Esquisse d'une histoire de l'enseignement agricole en Savoie [2013]
Malgré la référence à l'enseignement, à l’École, l'enseignement agricole ne se constitue pas selon la forme scolaire : tel est l’aspect essentiel, contrastant pour partie avec les domaines dont il a été question plus avant, qui sera présenté dans le bref historique qui va suivre.
Avant le XVIIIe siècle, la transmission des savoirs s’opère au sein de la famille ou par les voisins, voire au sein de la communauté villageoise. Le siècle des Lumières prône l’idéologie du progrès scientifique : la transmission des savoirs se fait par les "Élites", les Académies, les "Cabinets", les journaux et selon des réseaux divers.
La diffusion des savoirs agricoles, c'est-à-dire les résultats d'expérimentations diverses, se fait toujours transmission par imitation, observation, mode de transmission caractéristique de la société rurale.
Parallèlement, l'école primaire s'installe dans les villages, venue de la ville, pour fournir les savoirs utiles à l'acculturation dans une société en transformation.
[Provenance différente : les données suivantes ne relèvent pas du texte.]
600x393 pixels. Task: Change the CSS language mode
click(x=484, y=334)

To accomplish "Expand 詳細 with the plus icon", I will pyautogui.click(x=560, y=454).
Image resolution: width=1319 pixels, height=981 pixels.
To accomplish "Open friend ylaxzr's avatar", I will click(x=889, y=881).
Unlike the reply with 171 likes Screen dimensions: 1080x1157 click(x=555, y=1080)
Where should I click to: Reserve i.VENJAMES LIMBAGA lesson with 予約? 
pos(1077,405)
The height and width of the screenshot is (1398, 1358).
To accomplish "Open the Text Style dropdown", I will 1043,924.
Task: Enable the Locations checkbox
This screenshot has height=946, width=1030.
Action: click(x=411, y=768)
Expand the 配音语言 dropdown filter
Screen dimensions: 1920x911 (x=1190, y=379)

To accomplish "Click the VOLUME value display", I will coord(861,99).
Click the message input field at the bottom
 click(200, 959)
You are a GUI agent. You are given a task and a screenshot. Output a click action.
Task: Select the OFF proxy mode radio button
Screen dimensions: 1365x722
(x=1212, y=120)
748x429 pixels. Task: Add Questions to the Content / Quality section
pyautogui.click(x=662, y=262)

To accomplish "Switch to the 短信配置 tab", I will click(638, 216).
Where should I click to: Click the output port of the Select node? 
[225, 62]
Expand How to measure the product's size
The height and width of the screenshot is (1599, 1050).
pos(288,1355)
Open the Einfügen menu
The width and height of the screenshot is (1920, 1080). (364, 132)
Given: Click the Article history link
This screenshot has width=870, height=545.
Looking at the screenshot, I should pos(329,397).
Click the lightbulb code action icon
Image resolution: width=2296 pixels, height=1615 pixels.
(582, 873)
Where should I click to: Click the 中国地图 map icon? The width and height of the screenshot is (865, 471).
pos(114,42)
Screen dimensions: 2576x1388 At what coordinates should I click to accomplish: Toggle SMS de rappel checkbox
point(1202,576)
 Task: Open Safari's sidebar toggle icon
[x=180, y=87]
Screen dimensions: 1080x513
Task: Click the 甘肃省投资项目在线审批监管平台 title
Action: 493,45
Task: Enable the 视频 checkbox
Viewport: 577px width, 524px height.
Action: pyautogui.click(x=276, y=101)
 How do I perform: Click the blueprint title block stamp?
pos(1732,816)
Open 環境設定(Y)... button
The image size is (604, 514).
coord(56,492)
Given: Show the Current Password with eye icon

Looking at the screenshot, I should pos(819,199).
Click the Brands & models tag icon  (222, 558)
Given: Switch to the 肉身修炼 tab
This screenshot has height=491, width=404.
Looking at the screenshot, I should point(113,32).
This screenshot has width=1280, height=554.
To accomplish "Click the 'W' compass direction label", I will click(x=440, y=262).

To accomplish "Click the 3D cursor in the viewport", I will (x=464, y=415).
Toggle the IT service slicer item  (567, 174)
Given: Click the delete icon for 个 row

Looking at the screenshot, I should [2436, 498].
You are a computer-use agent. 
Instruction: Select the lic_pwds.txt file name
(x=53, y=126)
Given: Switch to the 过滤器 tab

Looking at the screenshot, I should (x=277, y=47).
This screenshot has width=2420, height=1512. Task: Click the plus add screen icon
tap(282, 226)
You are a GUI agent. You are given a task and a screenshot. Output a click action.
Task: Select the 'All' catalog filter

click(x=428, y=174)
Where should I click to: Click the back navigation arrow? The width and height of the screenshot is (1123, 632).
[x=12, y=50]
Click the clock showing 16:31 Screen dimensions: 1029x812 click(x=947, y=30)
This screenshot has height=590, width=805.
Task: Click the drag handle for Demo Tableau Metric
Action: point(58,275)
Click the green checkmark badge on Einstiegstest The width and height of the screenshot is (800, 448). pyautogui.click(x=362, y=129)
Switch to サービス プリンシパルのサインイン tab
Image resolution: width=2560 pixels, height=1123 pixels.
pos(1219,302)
On y donne des savoirs de base ; on y apprend l'obéissance, l'ordre, la "morale", l'idéologie ; on y fait réaliser des travaux manuels afin de développer "la justesse du coup d'œil et la dextérité de la main", on prépare ainsi les jeunes pour les nouveaux métiers de l'industrie.
Cette école primaire est organisée sous la "forme scolaire" avec : la "clôture" - un lieu séparé des activités sociales -, un temps propre, indépendant du temps social, un personnel spécialisé, une école identique sur tout le territoire.
Durant cette période, la situation en Savoie est comparable à celle de la France.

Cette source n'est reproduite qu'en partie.